Work to be completed » All lines from the one holding "Task: Click the insert link icon" down to the last line of the entries are to be reproduced exactly, with no other lines.

Task material »
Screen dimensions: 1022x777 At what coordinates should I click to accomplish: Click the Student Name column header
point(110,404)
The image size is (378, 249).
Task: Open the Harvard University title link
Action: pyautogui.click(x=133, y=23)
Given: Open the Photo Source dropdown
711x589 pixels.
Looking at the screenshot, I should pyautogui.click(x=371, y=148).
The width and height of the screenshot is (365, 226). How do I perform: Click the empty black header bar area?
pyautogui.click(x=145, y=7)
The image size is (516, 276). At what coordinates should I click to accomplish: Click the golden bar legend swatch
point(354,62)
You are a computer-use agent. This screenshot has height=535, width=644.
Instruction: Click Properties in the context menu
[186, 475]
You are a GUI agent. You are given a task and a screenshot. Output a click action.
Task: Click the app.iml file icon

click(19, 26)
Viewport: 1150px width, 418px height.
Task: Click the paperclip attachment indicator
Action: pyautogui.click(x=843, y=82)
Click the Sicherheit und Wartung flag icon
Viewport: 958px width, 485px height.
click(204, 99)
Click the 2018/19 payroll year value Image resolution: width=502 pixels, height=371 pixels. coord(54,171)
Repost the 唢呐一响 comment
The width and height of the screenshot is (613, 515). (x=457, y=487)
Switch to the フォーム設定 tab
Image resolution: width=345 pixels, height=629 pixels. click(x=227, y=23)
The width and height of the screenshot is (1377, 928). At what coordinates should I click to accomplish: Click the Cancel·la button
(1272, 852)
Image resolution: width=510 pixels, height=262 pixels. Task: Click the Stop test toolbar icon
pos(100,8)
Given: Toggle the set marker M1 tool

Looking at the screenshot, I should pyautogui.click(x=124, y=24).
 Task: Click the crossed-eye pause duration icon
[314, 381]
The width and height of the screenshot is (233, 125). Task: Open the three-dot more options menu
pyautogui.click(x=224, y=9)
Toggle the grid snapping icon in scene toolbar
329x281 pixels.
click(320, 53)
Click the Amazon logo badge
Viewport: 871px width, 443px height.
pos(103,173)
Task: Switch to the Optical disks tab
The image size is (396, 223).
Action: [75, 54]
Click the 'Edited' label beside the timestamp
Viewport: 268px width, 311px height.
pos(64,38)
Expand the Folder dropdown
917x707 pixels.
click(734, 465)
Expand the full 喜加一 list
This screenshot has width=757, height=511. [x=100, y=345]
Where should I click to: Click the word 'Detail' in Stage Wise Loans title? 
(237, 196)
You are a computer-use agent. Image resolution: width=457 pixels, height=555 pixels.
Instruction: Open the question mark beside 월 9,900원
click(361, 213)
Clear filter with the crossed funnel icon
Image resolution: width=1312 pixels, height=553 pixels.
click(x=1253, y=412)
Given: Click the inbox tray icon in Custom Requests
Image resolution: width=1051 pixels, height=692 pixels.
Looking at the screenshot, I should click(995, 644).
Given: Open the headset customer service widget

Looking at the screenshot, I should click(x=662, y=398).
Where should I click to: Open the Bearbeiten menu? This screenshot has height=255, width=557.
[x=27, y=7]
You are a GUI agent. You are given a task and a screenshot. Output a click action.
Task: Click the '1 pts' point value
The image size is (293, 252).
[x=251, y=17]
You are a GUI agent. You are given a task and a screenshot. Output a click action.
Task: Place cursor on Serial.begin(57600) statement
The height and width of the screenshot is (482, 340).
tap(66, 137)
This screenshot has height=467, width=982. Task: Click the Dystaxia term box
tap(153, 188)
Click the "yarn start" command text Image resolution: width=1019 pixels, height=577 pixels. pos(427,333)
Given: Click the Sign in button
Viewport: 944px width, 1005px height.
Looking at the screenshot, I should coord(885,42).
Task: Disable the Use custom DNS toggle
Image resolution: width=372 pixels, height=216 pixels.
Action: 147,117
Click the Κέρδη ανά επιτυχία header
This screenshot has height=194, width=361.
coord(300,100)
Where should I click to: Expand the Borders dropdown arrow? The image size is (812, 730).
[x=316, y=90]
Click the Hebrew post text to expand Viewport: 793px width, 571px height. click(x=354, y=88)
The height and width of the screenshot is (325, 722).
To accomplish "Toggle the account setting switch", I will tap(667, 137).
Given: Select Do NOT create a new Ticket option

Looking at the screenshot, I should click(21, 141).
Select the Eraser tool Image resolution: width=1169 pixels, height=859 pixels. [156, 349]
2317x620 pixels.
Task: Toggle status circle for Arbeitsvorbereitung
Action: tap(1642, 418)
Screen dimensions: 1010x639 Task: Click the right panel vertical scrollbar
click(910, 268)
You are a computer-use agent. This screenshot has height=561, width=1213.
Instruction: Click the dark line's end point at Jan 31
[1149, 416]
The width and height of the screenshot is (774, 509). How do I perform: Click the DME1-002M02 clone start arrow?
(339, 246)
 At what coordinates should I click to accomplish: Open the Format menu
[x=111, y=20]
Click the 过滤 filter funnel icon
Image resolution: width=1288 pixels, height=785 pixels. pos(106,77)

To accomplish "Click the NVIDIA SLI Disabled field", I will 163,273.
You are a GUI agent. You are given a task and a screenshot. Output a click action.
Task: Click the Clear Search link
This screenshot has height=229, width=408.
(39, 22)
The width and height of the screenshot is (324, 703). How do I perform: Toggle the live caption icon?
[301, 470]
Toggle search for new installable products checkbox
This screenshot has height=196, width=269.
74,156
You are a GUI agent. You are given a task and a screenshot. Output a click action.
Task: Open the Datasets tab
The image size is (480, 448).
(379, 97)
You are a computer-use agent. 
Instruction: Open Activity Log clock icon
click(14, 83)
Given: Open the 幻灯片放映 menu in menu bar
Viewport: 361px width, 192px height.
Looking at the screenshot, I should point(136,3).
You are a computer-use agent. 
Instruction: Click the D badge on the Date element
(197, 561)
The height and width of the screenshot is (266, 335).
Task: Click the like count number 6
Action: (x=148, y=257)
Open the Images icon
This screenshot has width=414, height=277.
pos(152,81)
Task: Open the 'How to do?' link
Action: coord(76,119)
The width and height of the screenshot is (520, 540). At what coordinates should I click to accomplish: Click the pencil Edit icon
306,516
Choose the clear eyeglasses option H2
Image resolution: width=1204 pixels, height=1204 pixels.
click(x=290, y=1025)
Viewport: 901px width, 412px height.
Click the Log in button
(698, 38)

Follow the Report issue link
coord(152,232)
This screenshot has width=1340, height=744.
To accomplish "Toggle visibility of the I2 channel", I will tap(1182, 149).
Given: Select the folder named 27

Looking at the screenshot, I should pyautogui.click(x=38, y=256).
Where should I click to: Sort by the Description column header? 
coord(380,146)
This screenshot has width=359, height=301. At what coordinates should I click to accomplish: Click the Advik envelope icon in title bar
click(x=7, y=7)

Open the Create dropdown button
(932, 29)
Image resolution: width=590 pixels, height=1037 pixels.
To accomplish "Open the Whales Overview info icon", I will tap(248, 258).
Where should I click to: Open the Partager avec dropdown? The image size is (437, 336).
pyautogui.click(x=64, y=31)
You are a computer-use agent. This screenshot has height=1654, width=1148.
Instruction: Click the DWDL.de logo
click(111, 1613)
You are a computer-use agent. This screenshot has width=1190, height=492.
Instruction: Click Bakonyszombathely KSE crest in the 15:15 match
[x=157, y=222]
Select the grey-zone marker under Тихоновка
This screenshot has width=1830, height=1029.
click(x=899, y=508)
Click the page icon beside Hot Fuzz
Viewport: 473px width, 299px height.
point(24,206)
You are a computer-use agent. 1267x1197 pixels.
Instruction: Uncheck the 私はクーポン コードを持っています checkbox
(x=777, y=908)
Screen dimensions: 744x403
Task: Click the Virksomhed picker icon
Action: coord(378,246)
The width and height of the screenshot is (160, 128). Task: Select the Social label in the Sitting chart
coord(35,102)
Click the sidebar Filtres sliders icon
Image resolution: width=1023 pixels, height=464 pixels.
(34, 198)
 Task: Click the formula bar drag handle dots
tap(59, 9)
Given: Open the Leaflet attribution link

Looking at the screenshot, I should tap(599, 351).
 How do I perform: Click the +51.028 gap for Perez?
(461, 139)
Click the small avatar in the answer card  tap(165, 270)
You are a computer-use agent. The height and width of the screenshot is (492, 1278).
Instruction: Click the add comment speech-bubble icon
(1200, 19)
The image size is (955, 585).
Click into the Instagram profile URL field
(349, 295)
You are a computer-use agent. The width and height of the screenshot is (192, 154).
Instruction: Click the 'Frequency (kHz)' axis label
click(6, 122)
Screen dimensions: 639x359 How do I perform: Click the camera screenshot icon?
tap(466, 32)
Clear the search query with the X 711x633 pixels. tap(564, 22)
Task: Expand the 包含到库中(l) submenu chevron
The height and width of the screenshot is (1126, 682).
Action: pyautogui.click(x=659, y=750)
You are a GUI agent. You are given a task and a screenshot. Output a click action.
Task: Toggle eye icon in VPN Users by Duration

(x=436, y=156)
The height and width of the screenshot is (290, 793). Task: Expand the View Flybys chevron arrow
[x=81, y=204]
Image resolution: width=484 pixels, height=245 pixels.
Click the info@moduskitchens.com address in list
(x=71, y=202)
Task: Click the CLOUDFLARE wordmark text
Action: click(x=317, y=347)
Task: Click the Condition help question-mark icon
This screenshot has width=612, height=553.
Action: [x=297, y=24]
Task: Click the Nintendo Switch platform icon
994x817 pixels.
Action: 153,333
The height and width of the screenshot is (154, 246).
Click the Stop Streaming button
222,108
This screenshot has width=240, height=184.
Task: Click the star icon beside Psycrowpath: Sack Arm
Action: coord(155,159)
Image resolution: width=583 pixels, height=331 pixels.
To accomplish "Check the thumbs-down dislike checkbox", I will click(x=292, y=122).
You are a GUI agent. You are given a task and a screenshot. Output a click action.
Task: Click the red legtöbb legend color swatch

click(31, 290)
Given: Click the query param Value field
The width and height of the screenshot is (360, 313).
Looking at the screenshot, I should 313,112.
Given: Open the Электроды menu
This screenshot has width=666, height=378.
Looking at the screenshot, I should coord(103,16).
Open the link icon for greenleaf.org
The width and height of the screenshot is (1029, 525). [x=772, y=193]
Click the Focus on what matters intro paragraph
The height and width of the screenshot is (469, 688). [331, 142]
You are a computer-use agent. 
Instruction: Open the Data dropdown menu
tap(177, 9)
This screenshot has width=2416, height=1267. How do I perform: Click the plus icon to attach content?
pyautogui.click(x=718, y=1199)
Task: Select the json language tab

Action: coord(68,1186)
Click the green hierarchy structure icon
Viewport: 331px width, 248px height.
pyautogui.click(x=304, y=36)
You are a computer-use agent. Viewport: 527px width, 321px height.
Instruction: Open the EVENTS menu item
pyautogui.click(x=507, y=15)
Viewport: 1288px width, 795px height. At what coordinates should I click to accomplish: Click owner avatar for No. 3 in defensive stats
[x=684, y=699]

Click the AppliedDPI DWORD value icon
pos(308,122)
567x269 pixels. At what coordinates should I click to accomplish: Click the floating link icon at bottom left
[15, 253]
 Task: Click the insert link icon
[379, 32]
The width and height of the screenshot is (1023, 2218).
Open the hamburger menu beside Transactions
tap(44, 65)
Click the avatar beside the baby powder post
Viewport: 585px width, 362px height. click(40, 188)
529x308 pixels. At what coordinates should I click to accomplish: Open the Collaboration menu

Finished task »
 Task: Click the insert link icon
[379, 32]
The width and height of the screenshot is (1023, 2218).
Open the hamburger menu beside Transactions
tap(44, 65)
Click the avatar beside the baby powder post
Viewport: 585px width, 362px height. click(40, 188)
529x308 pixels. At what coordinates should I click to accomplish: Open the Collaboration menu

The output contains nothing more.